◆ What needs to be done: Review the material and extract every line in which the word "computer" occurs.

◇ ◇ ◇

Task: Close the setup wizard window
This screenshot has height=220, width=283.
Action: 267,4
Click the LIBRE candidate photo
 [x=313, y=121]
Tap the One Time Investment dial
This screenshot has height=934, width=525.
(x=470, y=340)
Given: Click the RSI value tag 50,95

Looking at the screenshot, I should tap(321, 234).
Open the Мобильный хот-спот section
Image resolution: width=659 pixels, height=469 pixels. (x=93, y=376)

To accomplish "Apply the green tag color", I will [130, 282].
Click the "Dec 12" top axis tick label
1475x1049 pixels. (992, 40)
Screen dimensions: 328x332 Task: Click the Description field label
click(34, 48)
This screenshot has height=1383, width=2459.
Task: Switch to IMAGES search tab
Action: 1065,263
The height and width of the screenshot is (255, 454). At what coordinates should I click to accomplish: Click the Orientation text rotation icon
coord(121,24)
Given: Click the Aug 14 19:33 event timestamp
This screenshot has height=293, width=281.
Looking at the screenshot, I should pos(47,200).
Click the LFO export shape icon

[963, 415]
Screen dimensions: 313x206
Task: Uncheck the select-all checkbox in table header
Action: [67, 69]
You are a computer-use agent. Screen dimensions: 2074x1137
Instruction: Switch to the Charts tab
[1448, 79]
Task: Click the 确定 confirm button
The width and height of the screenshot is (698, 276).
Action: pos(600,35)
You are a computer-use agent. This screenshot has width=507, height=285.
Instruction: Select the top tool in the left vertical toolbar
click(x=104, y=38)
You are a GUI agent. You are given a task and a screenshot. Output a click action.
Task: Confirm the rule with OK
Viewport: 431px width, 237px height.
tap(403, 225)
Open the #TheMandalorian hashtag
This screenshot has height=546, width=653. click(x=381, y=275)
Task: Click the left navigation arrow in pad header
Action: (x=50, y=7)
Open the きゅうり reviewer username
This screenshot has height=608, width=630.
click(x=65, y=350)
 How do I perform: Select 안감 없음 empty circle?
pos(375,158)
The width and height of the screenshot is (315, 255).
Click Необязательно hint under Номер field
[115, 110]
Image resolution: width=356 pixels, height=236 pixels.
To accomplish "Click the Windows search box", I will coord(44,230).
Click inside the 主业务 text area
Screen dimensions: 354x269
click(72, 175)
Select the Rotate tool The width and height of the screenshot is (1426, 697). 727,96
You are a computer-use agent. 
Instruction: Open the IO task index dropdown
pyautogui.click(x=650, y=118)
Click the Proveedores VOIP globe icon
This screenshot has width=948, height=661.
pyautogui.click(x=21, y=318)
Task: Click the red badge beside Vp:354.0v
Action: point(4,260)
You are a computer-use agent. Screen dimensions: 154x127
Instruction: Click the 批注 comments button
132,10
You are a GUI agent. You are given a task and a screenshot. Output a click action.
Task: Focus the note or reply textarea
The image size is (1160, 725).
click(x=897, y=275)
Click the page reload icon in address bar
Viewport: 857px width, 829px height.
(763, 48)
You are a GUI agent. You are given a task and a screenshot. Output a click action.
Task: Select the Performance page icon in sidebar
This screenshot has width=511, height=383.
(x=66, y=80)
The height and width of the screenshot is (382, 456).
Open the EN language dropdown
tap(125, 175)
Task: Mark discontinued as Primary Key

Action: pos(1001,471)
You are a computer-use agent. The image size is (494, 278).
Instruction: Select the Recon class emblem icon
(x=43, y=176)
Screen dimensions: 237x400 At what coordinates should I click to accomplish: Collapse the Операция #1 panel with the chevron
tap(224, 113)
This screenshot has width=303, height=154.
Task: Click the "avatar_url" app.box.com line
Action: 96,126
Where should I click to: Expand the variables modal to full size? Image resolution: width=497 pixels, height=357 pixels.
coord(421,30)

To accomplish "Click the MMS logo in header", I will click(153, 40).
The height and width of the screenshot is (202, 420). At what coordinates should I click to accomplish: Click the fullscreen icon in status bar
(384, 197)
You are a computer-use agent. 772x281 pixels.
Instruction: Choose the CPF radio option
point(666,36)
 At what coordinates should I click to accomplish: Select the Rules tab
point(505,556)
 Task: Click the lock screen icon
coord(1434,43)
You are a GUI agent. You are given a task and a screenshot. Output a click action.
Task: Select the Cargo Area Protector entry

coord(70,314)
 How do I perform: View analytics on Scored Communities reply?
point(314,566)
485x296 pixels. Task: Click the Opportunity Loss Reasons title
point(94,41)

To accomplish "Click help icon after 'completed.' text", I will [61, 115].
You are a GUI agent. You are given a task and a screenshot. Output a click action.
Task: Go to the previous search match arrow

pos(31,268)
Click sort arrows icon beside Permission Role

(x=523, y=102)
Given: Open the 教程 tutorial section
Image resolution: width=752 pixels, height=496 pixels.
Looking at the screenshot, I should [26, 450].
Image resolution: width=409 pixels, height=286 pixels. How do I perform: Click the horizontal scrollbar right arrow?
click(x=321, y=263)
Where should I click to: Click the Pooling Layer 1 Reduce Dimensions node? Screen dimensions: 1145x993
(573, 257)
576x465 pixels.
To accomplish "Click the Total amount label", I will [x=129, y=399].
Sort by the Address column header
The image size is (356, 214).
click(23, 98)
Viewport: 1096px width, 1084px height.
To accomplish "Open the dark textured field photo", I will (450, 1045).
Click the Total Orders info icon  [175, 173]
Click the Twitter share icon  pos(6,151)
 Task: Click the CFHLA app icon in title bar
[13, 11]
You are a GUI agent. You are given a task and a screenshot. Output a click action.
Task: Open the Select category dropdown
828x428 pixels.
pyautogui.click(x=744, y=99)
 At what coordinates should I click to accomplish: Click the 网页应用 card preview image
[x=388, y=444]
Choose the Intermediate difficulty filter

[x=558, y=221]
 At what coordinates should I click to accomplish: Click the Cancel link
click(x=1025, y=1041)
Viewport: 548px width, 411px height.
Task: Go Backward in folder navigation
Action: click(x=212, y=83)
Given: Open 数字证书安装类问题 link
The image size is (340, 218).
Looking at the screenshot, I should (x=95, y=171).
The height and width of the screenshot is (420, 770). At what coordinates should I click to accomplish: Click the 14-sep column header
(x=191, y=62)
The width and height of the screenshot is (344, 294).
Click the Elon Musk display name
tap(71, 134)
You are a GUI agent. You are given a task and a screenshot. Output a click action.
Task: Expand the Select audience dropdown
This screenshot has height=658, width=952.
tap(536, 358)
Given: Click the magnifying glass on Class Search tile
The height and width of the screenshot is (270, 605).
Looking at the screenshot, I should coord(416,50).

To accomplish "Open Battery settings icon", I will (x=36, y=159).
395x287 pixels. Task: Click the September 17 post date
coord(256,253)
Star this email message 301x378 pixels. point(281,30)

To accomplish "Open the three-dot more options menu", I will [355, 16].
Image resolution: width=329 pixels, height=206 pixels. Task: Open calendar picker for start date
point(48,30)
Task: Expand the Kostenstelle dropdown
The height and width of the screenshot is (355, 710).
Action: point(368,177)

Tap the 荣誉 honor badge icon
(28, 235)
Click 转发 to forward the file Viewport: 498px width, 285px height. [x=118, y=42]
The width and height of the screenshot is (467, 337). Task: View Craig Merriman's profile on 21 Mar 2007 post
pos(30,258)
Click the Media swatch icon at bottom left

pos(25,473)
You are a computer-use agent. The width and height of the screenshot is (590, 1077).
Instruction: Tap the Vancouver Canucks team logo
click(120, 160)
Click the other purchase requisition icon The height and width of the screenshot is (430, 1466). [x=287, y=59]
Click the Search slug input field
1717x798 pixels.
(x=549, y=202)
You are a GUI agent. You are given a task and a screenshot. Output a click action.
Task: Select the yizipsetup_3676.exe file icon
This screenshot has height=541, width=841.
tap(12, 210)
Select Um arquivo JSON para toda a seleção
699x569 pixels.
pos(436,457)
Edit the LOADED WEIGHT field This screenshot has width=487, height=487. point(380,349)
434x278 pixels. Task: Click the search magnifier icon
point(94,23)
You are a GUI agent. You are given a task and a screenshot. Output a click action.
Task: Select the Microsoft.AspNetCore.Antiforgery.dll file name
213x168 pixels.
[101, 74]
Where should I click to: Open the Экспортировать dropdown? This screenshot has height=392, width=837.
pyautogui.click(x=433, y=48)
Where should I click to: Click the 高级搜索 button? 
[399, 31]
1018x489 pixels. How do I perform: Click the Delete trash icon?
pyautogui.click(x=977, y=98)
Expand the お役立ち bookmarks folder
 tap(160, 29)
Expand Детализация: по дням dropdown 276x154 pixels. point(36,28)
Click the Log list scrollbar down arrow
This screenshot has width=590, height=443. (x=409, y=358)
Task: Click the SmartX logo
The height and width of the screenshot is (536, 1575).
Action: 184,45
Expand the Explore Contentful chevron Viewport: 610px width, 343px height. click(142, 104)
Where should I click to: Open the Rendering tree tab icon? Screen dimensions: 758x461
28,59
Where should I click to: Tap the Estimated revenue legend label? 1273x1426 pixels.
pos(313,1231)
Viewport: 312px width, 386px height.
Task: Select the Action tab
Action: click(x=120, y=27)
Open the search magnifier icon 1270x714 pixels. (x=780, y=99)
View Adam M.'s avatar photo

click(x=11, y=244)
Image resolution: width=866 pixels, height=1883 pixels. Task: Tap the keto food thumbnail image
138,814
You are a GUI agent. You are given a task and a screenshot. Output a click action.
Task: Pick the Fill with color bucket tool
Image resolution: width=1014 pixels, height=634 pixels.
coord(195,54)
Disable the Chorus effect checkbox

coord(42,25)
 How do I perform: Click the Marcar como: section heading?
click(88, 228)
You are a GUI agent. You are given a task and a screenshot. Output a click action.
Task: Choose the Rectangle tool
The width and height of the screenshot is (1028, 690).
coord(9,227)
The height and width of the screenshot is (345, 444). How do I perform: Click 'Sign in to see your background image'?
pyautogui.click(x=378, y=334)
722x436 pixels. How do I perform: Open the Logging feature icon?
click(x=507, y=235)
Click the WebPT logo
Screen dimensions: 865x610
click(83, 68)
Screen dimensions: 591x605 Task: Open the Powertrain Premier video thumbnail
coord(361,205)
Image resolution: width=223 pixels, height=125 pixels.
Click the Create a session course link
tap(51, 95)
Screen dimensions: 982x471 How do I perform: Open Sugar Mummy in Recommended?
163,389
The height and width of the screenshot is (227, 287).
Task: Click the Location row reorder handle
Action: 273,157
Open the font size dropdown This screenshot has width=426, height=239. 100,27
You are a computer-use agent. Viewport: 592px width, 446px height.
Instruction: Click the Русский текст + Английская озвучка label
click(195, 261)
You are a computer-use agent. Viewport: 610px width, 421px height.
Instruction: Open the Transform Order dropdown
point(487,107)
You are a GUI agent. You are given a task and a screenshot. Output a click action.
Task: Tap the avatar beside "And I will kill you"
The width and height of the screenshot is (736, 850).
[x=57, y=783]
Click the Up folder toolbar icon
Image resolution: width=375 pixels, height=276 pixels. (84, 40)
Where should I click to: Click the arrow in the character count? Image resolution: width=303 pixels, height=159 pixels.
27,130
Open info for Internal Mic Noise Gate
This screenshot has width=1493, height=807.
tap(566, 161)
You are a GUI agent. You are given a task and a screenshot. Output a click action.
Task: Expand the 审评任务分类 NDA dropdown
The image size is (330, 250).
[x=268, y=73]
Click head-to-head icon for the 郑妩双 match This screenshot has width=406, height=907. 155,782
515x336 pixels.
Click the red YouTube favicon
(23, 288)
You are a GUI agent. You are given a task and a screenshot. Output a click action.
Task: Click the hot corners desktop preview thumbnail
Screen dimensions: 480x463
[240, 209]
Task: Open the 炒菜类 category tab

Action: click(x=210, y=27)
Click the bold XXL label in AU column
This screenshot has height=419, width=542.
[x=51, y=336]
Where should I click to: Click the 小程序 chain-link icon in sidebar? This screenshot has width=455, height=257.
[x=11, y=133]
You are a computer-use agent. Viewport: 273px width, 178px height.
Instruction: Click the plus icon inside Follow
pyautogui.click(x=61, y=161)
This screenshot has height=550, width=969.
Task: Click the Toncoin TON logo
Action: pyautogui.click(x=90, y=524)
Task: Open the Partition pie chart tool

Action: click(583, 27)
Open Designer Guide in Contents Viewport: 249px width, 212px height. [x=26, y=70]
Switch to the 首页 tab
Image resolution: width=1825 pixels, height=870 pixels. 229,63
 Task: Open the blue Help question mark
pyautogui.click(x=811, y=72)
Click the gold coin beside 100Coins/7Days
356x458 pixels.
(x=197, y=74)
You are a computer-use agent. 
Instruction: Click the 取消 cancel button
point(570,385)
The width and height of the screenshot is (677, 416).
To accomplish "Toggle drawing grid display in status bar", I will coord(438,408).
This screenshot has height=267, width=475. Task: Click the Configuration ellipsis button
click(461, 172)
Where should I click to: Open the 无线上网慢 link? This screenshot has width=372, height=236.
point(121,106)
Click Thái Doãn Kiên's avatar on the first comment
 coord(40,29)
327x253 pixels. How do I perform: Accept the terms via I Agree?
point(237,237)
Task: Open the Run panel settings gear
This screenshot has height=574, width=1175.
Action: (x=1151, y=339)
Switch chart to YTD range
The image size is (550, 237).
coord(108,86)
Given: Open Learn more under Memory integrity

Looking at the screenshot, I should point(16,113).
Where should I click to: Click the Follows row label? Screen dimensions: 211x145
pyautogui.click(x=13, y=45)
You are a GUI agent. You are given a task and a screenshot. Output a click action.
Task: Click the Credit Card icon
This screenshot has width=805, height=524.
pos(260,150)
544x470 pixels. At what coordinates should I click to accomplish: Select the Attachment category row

◇ ◇ ◇

◆ Answer to the exercise:
You are a computer-use agent. Screen dimensions: 2074x1137
You are a computer-use agent. This screenshot has width=507, height=285.
You are a computer-use agent. 
You are a computer-use agent. Screen dimensions: 154x127
You are a computer-use agent. The image size is (494, 278).
You are a computer-use agent. 772x281 pixels.
You are a computer-use agent. The width and height of the screenshot is (590, 1077).
You are a computer-use agent. Viewport: 592px width, 446px height.
You are a computer-use agent. Viewport: 610px width, 421px height.
You are a computer-use agent. Viewport: 273px width, 178px height.
You are a computer-use agent. 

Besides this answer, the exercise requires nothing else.